Вечером, на самом на закате, немцы нам на голову и свалились.
Откуда они взялись, мы так и не узнали. Но не с самолетов, слышно бы было. А так: увидели и услышали только тогда, когда они нас убивать начали. Ох, резня была!.. Да еще в темноте. Быстро в горах темнеет.
Но не рассчитали и они, да и было их поменьше нашего: неполная сотня. И вышло в результате, что и под самой горой они, и храм главный у них, а мы вдоль стен и в монашеских кельях. И в подземелье закрепились, хотя какой от этого толк, непонятно.

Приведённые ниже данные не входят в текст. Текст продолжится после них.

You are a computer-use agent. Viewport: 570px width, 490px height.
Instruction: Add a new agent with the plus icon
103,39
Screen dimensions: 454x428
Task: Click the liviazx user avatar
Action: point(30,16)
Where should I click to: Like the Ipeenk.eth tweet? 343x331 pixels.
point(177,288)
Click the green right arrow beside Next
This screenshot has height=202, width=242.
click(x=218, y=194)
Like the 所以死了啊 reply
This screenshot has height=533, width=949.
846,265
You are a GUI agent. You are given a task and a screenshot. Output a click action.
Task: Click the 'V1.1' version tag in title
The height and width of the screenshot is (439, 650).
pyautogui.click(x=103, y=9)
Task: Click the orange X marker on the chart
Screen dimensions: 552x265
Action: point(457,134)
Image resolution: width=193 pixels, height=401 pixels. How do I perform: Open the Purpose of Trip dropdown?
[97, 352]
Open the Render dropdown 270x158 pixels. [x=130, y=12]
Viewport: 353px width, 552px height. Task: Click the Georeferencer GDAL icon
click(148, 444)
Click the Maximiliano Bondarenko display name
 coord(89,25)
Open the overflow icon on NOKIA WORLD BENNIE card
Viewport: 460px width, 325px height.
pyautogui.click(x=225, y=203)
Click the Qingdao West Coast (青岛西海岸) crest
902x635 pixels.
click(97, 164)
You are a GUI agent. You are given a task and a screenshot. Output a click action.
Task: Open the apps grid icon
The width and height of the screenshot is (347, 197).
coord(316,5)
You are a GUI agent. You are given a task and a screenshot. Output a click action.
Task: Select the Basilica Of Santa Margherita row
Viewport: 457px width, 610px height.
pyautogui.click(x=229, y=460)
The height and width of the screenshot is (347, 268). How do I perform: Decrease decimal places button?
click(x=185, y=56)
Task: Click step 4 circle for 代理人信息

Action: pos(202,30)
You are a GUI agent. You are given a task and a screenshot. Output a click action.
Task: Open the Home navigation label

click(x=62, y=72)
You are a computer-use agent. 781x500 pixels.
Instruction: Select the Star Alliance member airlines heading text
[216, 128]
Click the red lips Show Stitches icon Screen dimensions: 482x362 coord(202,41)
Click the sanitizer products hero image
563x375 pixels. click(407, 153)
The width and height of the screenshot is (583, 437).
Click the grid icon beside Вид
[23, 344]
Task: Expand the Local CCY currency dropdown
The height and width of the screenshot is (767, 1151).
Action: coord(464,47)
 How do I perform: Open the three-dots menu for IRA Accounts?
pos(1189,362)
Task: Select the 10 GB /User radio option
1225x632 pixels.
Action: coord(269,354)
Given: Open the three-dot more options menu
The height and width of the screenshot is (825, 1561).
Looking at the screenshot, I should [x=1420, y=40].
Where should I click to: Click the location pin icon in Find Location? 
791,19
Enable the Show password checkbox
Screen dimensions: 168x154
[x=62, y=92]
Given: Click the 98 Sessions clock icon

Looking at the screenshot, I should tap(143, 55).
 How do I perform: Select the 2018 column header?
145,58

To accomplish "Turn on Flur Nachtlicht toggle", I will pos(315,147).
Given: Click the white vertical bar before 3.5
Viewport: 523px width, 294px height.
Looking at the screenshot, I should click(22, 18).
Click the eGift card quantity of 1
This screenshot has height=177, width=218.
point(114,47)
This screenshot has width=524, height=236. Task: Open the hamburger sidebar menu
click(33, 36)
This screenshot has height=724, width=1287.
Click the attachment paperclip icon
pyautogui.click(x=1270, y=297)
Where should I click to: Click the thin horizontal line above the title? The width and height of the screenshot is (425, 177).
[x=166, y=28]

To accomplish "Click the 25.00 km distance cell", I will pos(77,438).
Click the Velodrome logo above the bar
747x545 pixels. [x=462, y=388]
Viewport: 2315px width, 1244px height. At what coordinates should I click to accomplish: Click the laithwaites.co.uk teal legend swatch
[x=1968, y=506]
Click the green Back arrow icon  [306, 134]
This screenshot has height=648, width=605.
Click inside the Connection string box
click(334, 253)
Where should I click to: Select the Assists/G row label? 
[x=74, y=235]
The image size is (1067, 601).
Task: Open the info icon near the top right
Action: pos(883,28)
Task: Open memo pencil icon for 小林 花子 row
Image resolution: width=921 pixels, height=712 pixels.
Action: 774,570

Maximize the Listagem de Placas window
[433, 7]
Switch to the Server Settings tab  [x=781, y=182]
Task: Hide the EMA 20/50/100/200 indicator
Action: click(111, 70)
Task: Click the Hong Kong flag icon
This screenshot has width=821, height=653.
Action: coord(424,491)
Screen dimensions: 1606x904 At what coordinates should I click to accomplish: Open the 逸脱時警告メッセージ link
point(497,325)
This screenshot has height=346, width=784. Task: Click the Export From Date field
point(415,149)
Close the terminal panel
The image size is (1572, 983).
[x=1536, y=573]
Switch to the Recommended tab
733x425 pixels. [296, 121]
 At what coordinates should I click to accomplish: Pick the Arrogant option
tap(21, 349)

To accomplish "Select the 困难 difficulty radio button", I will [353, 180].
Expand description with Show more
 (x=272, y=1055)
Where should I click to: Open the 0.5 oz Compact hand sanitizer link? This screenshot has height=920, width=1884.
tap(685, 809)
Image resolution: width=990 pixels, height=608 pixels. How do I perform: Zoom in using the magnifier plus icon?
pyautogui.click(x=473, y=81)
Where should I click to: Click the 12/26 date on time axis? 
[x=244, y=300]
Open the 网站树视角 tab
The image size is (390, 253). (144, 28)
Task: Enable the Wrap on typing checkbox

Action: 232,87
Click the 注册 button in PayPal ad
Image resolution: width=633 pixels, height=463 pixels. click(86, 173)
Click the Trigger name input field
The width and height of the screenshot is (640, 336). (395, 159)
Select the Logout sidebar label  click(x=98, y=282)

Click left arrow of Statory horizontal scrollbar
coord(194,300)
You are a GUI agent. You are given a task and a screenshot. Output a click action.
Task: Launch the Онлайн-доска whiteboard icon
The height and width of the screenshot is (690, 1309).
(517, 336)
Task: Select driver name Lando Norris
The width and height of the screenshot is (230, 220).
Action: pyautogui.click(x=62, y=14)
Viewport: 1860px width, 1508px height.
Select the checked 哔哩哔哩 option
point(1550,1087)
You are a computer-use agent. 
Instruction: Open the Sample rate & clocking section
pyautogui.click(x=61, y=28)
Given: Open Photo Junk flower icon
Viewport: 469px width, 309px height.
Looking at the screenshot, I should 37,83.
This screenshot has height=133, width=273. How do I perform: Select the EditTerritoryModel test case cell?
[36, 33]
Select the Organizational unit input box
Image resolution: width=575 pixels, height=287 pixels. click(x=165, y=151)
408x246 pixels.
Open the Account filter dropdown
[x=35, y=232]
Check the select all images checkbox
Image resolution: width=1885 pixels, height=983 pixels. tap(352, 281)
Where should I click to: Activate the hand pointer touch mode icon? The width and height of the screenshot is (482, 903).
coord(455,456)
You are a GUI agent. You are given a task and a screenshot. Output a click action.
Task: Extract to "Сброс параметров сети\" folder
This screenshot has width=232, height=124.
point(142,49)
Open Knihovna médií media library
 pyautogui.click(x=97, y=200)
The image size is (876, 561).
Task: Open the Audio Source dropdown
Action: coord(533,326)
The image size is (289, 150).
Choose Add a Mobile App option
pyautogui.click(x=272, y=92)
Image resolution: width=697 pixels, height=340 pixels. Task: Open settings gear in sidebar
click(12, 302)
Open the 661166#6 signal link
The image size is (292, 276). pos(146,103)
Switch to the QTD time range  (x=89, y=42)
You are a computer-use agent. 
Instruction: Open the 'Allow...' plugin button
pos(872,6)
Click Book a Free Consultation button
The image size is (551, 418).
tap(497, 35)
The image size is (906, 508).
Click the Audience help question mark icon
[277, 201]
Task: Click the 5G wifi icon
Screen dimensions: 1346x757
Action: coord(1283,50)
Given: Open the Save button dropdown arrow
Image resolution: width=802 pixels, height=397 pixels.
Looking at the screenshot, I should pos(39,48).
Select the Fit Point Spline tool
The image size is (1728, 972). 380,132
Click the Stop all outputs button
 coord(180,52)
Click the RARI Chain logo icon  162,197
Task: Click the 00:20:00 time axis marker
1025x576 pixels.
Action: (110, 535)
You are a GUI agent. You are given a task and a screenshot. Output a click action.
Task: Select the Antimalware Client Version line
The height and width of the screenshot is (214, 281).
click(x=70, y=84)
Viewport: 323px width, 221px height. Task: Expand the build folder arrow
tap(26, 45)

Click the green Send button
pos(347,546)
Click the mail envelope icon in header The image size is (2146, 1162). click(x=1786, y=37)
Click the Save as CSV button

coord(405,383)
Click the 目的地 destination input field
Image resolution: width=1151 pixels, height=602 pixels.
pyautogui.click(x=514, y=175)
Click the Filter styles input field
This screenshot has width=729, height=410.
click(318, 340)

В общем, лежим и перестреливаемся. А мороз крепчает, и небо звездное-звездное, как и не наше вовсе… Раненых перевязываем, как умеем — санинструкторов ни одного не осталось, все в пропавших планерах были.
А потом: снова медный таз зазвучал, но уже будто из гроба. И трубы загудели.
Храм светиться начал, слабо так, но заметно. И на верхушке его, где у наших церквей кресту быть полагается, красный огонь появился. И откуда ни возьмись, вышли десятка полтора мужиков в пестрых халатах и страшных масках. Пляшут в раскачку и в барабанчики колотят. "Ом, мани!" кричат. Да нет, не денег просили.
Немцы палить сразу прекратили, а мы чуток погодя. Стали мужики эти мертвецов прибирать в середину двора. Дело святое. Да и непонятно, с кем вперед воевать. И вдруг как бы храп раздался. В подземелье нашем. Паренек там стоял, охранял — вылетел, глаза белые и сам белый, рот открывает, а слов не слышно: онемел. Сисой Сисоевич, смотрю, нервничает. Озирается. И вдруг мертвецы, те, что в середине двора лежали кучей, зашевелились: и монахи, и немцы, и наши, побитые. И даже мохнатый тот, гляжу, поднимается. Поднялись… Крови нет, глаза закрытые…
Короче, не помню, как мы бежали, а помню только, что несется рядом со мной парень на футболиста похожий на знаменитого, на этого… Франца Беккенбауэра, и повторяет: "Муттерхен, муттерхен, муттерхен: " И остановились мы далеко внизу, и аэродром наш несчастный перемахнули, а дальше просто некуда бежать было, потому что пропасть.
Остановились, оглянулись, смотрим. Стоит наш монастырь и светится — стрёмно так светится, как гнилушки на болоте. И все сильнее этот его свет, будто раскаляется он изнутри. Вот и стены красными разводами пошли. А из-под земли — рев. И нам уже хочется в пропасть сигать, потому что никакой мочи нет все это терпеть и ждать, что же еще с нами исделают. Потом — будто змеи огненные над монастырем встали. Глазами смотрят, медленно так: выбирают… Мы с немцами сидим чуть не в обнимку, потому что всем страшно. Ни до Сталина, ни до Гитлера не докричишься.